Research Paper#Computer Vision, Generative Models, Talking Heads🔬 ResearchAnalyzed: Jan 3, 2026 09:30
Real-time Dyadic Talking Head Generation with Low Latency
Published:Dec 30, 2025 18:43
•1 min read
•ArXiv
Analysis
This paper addresses the critical latency issue in generating realistic dyadic talking head videos, which is essential for realistic listener feedback. The authors propose DyStream, a flow matching-based autoregressive model designed for real-time video generation from both speaker and listener audio. The key innovation lies in its stream-friendly autoregressive framework and a causal encoder with a lookahead module to balance quality and latency. The paper's significance lies in its potential to enable more natural and interactive virtual communication.
Key Takeaways
- •Addresses the high latency problem in dyadic talking head generation.

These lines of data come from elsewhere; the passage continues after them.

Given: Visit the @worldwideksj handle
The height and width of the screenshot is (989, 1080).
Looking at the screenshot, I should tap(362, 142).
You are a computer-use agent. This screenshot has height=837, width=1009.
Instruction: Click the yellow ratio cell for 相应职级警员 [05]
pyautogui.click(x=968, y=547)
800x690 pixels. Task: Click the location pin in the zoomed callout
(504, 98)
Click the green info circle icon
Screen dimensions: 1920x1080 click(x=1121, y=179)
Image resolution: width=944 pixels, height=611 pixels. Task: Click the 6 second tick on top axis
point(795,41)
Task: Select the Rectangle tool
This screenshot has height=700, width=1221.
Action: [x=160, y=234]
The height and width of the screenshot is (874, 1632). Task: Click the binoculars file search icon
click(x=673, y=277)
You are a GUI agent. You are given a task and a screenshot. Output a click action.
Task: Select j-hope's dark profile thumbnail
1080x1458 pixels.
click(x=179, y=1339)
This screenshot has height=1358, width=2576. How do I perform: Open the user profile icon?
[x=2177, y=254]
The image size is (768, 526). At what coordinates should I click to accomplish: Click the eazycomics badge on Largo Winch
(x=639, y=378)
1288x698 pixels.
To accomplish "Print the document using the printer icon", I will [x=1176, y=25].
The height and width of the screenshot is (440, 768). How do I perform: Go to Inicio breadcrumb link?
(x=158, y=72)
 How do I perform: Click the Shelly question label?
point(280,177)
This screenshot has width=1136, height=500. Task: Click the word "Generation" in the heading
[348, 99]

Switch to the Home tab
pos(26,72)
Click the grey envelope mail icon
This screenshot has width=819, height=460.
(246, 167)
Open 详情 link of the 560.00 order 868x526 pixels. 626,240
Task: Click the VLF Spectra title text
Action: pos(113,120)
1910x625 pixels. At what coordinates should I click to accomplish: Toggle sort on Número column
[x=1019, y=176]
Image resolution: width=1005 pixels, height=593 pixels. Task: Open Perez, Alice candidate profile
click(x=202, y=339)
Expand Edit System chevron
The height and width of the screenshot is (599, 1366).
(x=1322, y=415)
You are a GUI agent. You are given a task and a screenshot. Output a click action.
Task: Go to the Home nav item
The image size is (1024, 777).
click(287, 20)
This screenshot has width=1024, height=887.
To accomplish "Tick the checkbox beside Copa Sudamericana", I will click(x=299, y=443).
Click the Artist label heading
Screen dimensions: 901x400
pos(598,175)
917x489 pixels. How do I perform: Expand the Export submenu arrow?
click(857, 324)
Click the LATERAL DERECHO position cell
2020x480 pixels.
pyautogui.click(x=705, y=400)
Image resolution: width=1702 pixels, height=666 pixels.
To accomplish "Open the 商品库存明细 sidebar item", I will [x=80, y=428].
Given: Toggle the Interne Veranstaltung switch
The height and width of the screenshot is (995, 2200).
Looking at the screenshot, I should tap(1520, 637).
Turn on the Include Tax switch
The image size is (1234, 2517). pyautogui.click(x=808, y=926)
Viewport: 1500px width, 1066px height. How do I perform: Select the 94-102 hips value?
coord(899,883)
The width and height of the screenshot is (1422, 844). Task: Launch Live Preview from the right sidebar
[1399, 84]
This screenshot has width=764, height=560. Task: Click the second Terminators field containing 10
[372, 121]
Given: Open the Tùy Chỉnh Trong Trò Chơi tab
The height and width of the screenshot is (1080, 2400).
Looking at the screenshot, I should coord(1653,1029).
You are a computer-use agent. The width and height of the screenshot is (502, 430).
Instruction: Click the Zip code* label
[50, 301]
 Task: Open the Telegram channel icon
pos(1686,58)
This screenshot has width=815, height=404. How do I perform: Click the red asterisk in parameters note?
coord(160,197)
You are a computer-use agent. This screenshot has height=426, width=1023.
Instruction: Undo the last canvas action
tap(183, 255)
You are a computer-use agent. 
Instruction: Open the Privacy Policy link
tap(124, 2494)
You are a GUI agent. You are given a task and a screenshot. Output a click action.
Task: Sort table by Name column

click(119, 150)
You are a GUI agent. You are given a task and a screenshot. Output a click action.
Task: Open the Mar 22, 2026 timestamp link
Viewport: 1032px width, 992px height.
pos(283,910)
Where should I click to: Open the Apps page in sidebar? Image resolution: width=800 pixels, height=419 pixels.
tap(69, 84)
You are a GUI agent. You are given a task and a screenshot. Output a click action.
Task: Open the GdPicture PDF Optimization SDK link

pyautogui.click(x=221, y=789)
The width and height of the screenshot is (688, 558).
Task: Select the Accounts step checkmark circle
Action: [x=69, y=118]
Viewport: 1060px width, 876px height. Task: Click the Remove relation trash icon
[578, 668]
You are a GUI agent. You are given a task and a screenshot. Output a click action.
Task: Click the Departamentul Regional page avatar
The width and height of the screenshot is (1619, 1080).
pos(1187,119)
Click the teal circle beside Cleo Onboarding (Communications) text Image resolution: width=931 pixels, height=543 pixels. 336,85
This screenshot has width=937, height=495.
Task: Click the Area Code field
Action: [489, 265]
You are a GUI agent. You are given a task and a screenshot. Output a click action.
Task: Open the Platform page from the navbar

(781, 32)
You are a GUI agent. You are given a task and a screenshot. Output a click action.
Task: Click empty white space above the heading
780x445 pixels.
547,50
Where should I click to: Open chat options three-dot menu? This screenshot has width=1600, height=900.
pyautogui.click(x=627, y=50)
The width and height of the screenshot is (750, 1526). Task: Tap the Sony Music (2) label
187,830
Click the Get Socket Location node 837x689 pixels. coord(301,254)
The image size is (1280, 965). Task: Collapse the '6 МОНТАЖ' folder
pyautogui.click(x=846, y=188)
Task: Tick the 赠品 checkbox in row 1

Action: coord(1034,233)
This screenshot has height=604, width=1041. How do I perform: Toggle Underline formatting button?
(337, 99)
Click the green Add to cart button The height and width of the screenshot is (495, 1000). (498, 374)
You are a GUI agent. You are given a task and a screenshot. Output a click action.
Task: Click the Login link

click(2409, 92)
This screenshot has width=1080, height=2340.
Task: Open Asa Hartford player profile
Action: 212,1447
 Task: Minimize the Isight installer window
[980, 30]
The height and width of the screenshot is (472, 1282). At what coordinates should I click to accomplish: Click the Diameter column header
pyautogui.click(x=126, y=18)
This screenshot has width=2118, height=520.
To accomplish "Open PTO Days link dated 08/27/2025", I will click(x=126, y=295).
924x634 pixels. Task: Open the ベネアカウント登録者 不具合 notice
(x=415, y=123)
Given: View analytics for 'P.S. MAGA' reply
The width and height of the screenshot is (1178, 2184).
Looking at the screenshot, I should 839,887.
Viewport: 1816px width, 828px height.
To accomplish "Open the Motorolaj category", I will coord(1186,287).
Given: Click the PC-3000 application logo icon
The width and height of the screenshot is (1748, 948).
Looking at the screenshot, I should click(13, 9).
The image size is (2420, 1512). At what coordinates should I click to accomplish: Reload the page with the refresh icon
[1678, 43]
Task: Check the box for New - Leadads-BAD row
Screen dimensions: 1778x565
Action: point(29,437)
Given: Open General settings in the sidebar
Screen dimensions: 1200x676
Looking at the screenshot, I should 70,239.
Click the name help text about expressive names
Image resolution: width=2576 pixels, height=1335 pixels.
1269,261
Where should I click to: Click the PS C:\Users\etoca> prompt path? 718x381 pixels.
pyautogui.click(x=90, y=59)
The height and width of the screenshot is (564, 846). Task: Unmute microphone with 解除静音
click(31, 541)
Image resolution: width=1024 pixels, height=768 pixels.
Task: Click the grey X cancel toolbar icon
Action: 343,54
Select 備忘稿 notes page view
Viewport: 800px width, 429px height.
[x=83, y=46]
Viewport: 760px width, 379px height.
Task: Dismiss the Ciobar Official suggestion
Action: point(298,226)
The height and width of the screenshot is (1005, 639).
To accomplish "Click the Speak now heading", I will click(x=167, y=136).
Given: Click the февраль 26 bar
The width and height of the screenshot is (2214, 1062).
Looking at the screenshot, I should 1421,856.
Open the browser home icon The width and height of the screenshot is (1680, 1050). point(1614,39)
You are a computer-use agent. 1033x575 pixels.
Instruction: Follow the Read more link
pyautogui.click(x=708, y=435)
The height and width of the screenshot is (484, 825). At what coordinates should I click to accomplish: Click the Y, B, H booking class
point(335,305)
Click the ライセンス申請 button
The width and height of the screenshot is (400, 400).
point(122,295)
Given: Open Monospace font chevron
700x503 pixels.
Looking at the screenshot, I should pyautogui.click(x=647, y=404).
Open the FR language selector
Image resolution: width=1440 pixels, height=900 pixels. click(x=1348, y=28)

- •Proposes DyStream, a flow matching-based autoregressive model.
- •Employs a stream-friendly autoregressive framework and a causal encoder with a lookahead module.
- •Achieves real-time video generation with low latency (under 100 ms).
- •Demonstrates state-of-the-art lip-sync quality.
Reference
“DyStream could generate video within 34 ms per frame, guaranteeing the entire system latency remains under 100 ms. Besides, it achieves state-of-the-art lip-sync quality, with offline and online LipSync Confidence scores of 8.13 and 7.61 on HDTF, respectively.”